Royalty on Island Shores

The month of March not only brings blossoming spring flowers,  but also British royalty to the shores of the Bahamas, whose clear aquamarine waters and white sandy beaches are simply breathtaking for both the poor and the prosperous.

The island nation’s British legacy started in the early 1700’s when King George I appointed an English sea captain, Woodes Rogers, as first Royal Governor of the Bahamas.  British monarchs reigned until the nation’s independence in July 1973.  The country remains a member of the British Commonwealth.

A few weeks ago Prince Edward and wife, Sophie, the Earl and Countess of Wessex arrived in the Nassau for the GGYA (Governor General’s Youth Award) presentations.  Their Royal visit  included a quick stop to Abaco, including picturesque Hope Town, a loyalist settlement rich in Bahamian history.  Explore its island heritage with a stop to the Wyannie Malone Historical Museum. Wyannie Malone (my 5th great grandmother) is considered to be the first documented resident of Hope Town.  The South Carolina widow and her three children arrived in 1785.

Hopetown, Elbow Cay.jpg
Hope Town on Elbow Cay, Abaco, in the Bahamas with its candy-striped lighthouse – one of the last manual lighthouses in the world.

Queen Elizabeth II stepped onto Bahamian shores while touring Caribbean Commonwealth nations in 1966, 1975, 1977, and 1985.  Her last visit was in March 1994. On these historic occasions, an air of excitement builds on the island as locals crowd the streets to catch a glimpse of Royalty.

Queen Elizabeth II and Prince Philip – Rawson Square, Nassau, Bahamas (1966).

Sailing into Nassau Harbour aboard the 412 foot-long Royal Yacht Britannia, Princess Margaret (the Queen’s sister) and her entourage landed in Nassau in 1955.  On this voyage, the 24 year old Royal emissary toured several of the British Colonies in the West Indies, including Jamaica, Trinidad, Grenada, Dominica and the Bahamas.

The Governor of the Bahamas greeted Princess Margaret at Prince George Dock.  She observed a local regatta from the yacht of Sir Stafford Sands, dubbed the Bahamian  “Father of Tourism.”  Incidentally, his wife, Winifred Maude Moore, is my cousin.

Other trip highlights included a public school address at Clifton Pier and a reception at the Government House with over 1600 guests, dignitaries and notable residents. A quick getaway to a private retreat on Rose Island provided a brief respite for the busy princess.
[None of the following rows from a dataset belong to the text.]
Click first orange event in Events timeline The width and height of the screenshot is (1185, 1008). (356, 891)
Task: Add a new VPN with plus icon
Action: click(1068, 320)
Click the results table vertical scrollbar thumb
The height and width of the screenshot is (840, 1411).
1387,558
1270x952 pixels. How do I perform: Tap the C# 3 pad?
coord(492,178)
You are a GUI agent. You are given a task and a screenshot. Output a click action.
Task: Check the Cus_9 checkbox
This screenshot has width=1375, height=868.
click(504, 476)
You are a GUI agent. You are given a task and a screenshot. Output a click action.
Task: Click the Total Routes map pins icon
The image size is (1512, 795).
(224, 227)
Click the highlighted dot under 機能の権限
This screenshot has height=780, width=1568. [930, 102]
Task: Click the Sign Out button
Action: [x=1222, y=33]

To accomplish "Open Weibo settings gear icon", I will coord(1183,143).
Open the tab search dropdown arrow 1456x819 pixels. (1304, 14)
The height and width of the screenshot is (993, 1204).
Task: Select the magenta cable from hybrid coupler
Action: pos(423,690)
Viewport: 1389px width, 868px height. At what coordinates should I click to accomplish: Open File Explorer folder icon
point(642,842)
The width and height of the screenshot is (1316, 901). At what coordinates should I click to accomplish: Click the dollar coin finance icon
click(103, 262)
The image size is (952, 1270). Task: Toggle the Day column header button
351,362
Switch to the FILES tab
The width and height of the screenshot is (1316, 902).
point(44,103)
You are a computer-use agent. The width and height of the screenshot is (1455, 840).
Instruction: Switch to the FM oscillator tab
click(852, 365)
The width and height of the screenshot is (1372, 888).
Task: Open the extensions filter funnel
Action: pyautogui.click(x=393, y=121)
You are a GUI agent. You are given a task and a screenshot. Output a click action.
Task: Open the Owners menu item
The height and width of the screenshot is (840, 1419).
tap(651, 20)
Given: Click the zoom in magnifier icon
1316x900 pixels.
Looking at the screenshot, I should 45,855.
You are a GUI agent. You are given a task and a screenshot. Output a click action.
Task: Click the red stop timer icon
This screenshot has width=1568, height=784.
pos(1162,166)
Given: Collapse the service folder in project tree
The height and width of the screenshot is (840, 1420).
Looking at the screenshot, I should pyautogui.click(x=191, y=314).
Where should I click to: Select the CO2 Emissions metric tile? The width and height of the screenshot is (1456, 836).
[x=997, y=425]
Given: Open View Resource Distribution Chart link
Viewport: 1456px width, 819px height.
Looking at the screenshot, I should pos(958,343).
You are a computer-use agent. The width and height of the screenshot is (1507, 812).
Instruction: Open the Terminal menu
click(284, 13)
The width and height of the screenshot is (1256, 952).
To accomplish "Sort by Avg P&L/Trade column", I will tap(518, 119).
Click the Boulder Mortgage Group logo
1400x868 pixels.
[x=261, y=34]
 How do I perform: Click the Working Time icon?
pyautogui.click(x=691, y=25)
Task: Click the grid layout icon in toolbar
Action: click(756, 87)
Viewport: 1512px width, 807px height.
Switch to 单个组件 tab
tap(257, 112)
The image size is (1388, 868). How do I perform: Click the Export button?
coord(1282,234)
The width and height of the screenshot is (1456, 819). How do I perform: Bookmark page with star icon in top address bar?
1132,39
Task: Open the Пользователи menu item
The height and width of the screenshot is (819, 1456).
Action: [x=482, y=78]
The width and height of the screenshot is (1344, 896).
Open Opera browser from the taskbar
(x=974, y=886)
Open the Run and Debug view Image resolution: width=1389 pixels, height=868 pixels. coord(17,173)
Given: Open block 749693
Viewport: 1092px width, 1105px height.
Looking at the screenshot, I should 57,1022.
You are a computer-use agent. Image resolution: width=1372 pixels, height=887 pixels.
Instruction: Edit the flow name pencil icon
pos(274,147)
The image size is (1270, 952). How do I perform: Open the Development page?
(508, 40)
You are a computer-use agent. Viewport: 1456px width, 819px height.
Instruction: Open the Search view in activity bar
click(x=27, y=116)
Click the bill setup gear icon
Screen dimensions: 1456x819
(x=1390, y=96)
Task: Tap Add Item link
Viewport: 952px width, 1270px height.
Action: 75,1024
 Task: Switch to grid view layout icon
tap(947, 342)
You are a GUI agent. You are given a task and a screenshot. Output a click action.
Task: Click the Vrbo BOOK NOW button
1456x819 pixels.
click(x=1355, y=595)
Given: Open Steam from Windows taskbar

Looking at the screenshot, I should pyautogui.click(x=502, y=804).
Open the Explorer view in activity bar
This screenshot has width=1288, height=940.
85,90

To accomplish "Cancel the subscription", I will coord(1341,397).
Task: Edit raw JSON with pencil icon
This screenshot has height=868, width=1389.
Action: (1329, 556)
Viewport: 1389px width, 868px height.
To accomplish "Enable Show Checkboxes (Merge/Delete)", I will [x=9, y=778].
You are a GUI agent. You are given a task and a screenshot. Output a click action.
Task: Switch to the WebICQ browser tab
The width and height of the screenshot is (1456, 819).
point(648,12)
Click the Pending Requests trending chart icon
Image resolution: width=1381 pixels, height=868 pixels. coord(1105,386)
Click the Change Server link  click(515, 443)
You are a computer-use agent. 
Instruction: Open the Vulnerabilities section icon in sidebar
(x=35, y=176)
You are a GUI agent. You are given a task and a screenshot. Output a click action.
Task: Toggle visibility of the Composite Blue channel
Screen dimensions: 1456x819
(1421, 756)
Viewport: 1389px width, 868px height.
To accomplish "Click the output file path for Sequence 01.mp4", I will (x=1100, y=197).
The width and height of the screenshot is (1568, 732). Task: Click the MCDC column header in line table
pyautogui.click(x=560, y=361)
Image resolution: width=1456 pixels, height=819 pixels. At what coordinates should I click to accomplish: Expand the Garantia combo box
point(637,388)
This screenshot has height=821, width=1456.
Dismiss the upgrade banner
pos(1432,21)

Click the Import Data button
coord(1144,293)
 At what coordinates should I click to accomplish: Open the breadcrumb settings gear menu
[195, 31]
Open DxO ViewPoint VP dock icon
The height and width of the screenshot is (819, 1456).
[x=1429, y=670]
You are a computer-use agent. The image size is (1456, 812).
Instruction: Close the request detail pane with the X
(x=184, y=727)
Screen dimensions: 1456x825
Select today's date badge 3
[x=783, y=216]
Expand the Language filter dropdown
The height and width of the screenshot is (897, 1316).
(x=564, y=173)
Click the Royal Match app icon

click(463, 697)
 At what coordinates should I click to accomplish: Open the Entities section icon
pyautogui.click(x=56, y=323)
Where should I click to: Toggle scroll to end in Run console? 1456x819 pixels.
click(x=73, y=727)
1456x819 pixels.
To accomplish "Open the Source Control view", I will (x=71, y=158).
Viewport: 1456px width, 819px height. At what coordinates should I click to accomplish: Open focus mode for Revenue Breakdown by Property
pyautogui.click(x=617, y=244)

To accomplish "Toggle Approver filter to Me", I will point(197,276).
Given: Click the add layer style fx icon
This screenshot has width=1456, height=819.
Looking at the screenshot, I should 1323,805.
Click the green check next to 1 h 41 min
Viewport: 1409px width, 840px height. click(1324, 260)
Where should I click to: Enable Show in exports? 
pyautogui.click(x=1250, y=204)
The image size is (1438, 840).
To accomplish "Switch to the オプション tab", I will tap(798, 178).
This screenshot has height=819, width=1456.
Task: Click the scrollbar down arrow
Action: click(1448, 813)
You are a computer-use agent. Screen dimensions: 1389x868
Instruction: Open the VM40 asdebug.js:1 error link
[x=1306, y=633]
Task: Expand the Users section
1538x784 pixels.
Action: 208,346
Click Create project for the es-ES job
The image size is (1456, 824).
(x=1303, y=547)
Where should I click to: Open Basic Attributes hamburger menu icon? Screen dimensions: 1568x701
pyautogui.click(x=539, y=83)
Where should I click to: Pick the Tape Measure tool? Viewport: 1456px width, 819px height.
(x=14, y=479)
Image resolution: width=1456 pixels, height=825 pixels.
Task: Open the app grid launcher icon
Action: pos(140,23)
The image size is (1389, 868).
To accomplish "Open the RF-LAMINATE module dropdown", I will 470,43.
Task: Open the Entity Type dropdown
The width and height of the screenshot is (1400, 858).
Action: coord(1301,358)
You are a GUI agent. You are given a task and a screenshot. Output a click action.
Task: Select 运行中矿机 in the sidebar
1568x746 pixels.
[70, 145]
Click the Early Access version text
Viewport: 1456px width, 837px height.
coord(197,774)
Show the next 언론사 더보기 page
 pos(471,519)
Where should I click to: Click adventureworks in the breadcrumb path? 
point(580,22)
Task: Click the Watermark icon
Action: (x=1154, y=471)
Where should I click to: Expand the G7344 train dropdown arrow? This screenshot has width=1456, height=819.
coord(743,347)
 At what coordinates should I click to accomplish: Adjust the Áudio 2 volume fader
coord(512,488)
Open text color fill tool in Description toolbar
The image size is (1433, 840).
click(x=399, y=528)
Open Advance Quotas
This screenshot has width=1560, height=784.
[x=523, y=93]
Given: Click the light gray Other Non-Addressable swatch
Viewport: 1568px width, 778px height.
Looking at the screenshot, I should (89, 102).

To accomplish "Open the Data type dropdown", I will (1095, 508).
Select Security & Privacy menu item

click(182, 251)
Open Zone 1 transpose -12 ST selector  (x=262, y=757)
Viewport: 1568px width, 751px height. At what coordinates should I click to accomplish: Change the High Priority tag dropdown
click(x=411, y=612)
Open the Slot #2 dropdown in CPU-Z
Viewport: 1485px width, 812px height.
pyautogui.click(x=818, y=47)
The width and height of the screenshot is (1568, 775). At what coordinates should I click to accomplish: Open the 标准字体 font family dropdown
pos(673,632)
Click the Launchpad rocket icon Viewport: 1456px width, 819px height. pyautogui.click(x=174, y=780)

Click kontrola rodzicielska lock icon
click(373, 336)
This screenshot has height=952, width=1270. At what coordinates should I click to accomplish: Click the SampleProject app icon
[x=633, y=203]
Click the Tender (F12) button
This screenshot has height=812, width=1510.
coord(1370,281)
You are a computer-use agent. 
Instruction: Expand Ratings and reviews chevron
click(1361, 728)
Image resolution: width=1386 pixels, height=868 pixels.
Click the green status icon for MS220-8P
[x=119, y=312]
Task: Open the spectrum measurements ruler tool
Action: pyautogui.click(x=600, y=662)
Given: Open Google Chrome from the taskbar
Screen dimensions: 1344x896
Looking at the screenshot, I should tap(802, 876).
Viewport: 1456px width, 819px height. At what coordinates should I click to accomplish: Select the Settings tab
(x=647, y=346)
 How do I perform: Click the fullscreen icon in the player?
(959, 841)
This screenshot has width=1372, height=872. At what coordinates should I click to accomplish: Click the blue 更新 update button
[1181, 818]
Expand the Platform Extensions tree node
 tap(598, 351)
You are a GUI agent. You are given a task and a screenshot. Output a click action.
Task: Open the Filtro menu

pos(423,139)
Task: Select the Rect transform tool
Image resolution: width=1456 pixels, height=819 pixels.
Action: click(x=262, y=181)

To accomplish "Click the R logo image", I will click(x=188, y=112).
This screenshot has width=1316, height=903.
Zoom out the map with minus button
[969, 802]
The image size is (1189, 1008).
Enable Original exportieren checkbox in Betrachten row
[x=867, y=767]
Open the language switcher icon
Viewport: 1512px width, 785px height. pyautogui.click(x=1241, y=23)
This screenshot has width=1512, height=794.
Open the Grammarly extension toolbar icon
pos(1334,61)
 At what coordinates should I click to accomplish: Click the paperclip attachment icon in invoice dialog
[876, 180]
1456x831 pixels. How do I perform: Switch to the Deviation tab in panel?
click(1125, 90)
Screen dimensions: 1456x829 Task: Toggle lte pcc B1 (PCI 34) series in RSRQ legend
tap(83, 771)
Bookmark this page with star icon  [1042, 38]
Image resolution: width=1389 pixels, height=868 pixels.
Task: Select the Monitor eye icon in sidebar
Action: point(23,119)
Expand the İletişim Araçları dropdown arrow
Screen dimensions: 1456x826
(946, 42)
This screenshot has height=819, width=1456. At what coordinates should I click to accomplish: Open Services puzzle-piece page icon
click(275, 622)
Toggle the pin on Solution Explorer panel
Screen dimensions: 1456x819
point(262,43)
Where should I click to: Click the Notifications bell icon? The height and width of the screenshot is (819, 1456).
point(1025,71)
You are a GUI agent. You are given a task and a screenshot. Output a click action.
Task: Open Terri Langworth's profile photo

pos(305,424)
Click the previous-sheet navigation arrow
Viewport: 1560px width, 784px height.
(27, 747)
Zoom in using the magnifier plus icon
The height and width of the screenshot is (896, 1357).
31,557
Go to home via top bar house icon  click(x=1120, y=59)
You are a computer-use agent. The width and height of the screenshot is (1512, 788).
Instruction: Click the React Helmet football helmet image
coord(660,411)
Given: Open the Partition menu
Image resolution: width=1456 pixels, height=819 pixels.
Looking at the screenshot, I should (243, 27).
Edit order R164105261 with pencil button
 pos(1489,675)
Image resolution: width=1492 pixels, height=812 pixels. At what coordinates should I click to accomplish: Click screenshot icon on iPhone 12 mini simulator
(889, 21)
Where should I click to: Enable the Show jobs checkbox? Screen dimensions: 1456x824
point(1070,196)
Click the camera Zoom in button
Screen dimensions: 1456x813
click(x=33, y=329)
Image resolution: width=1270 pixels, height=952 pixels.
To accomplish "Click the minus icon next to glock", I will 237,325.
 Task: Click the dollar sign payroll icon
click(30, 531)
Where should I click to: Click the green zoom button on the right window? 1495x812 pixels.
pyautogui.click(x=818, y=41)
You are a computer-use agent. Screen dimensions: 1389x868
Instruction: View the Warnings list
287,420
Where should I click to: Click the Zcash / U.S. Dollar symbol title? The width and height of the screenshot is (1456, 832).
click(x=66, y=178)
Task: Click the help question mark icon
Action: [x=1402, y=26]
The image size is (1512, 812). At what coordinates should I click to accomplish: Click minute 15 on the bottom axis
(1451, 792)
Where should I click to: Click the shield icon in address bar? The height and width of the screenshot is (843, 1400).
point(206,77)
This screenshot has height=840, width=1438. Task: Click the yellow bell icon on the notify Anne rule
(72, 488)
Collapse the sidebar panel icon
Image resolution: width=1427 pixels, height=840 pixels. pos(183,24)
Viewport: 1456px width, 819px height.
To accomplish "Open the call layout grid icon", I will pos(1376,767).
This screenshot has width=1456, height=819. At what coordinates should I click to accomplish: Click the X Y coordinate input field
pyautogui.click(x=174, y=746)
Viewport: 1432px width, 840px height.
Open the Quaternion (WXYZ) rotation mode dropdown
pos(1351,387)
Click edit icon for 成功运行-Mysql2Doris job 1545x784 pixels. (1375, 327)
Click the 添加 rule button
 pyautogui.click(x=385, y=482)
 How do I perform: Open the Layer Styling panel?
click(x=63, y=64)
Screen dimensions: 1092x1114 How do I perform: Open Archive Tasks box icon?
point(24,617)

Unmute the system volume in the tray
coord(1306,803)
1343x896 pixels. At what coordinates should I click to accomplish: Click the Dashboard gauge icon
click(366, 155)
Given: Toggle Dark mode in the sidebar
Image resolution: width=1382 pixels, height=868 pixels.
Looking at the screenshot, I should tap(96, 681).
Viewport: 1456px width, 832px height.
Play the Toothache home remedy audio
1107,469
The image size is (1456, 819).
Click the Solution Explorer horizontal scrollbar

Perhaps the most notable event was a tour of the recently opened Bahamas General Hospital.  During this ceremony, the hospital’s name was officially changed to The Princess Margaret Hospital, and a tree planted in honor of this occasion.

Below are a few of the pictures contained within Dad’s souvenir booklet from this Royal visit (February 26, 1955 – March 2, 1955). Uncertain as to how he obtained this piece of history.  Was he amidst the crowd of eager bystanders?

The cover is stamped with  the succinct and swift motto from Governor Woodes Rogers…Expulsis Piratis/Restituta Commercia – Piracy Expelled, Commerce Restored.



3 thoughts on “Royalty on Island Shores

  1. Evan, in the 1955 photo of Princess Margaret with the wigged judiciary, the tall man on her left is Governor Ranfurly. His wife presented to me, at Queen’s College, my high school certificate. With many others, I attended the groundbreaking ceremony by Princess Margaret for the new Princess Margaret Hospital of Nassau, Bahamas.

  2. My name is Adrianne Millar LaJoie, 74 years old, and I was the little girl presenting the gift to
    Princess Margaret. My speech to her was “May it please Your Royal Highness to accept
    this gift from the children of the Bahamas.”